Probing Vision-Language Understanding through the Visual Entailment Task: promises and pitfalls
- URL: http://arxiv.org/abs/2507.17467v1
- Date: Wed, 23 Jul 2025 12:46:51 GMT
- Title: Probing Vision-Language Understanding through the Visual Entailment Task: promises and pitfalls
- Authors: Elena Pitta, Tom Kouwenhoven, Tessa Verhoef,
- Abstract summary: This study investigates the extent to which the Visual Entailment task serves as a reliable probe of vision-language understanding in multimodal language models.<n>We conduct experiments across zero-shot, few-shot, and fine-tuning settings, exploring how factors such as prompt design might affect VE performance.<n>Fine-tuning yields strong results, achieving an accuracy of 83.3% on the e-SNLI-VE dataset and outperforming the state-of-the-art OFA-X model.

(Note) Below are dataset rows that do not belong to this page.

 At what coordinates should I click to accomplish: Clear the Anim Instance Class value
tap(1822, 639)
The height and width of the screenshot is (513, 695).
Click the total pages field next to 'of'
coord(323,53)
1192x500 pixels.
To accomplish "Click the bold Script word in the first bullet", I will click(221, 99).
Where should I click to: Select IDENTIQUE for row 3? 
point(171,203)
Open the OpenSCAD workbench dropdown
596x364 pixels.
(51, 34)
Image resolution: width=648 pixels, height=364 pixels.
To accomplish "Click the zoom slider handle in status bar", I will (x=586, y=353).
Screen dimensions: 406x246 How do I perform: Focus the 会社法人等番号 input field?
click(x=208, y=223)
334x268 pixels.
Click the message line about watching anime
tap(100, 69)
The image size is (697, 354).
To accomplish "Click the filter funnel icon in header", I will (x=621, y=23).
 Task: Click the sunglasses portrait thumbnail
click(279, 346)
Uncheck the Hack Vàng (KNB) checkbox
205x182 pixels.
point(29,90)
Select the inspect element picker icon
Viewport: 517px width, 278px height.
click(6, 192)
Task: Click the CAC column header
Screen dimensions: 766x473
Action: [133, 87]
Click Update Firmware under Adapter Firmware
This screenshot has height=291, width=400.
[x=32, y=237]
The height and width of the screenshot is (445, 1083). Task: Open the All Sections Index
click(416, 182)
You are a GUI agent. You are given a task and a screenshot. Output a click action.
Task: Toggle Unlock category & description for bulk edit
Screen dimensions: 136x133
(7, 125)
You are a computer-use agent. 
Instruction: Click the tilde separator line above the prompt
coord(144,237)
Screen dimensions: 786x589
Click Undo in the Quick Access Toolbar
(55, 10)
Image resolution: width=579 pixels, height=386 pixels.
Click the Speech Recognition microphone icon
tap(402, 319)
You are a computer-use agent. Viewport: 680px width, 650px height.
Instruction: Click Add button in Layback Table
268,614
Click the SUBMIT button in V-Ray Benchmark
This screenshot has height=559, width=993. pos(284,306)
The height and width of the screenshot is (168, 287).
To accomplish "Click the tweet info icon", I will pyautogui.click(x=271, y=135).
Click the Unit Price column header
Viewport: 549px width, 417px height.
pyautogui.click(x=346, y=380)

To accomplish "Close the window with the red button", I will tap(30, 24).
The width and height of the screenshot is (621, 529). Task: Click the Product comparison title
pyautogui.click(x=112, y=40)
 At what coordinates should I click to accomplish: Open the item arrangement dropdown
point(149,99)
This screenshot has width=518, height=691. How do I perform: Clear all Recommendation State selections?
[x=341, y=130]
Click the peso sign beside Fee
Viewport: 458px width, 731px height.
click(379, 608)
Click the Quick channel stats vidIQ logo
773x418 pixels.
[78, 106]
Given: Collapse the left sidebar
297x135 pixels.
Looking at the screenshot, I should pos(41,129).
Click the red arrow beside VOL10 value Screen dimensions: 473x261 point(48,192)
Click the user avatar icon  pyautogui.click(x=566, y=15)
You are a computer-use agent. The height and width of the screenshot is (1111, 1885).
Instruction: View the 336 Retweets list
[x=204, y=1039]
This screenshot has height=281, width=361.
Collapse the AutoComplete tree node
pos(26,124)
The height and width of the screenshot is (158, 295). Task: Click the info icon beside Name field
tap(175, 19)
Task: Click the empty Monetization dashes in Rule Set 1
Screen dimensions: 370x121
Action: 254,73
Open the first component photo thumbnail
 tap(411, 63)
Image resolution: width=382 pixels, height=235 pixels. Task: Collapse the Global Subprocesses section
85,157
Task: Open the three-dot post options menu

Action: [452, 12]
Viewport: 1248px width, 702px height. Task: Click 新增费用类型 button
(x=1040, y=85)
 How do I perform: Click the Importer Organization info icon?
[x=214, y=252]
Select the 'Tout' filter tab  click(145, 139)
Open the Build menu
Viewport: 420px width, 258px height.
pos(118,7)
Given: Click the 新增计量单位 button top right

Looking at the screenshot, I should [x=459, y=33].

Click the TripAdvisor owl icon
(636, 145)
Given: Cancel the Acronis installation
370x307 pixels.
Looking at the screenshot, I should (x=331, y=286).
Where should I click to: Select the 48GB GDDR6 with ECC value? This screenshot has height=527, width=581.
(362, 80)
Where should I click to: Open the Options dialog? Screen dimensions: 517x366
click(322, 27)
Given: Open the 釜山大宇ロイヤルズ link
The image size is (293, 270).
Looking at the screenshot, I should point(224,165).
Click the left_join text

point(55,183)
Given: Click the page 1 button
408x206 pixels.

- Score: 0.10923877073891446
- License: http://creativecommons.org/licenses/by/4.0/
- Abstract: This study investigates the extent to which the Visual Entailment (VE) task serves as a reliable probe of vision-language understanding in multimodal language models, using the LLaMA 3.2 11B Vision model as a test case. Beyond reporting performance metrics, we aim to interpret what these results reveal about the underlying possibilities and limitations of the VE task. We conduct a series of experiments across zero-shot, few-shot, and fine-tuning settings, exploring how factors such as prompt design, the number and order of in-context examples and access to visual information might affect VE performance. To further probe the reasoning processes of the model, we used explanation-based evaluations. Results indicate that three-shot inference outperforms the zero-shot baselines. However, additional examples introduce more noise than they provide benefits. Additionally, the order of the labels in the prompt is a critical factor that influences the predictions. In the absence of visual information, the model has a strong tendency to hallucinate and imagine content, raising questions about the model's over-reliance on linguistic priors. Fine-tuning yields strong results, achieving an accuracy of 83.3% on the e-SNLI-VE dataset and outperforming the state-of-the-art OFA-X model. Additionally, the explanation evaluation demonstrates that the fine-tuned model provides semantically meaningful explanations similar to those of humans, with a BERTScore F1-score of 89.2%. We do, however, find comparable BERTScore results in experiments with limited vision, questioning the visual grounding of this task. Overall, our results highlight both the utility and limitations of VE as a diagnostic task for vision-language understanding and point to directions for refining multimodal evaluation methods.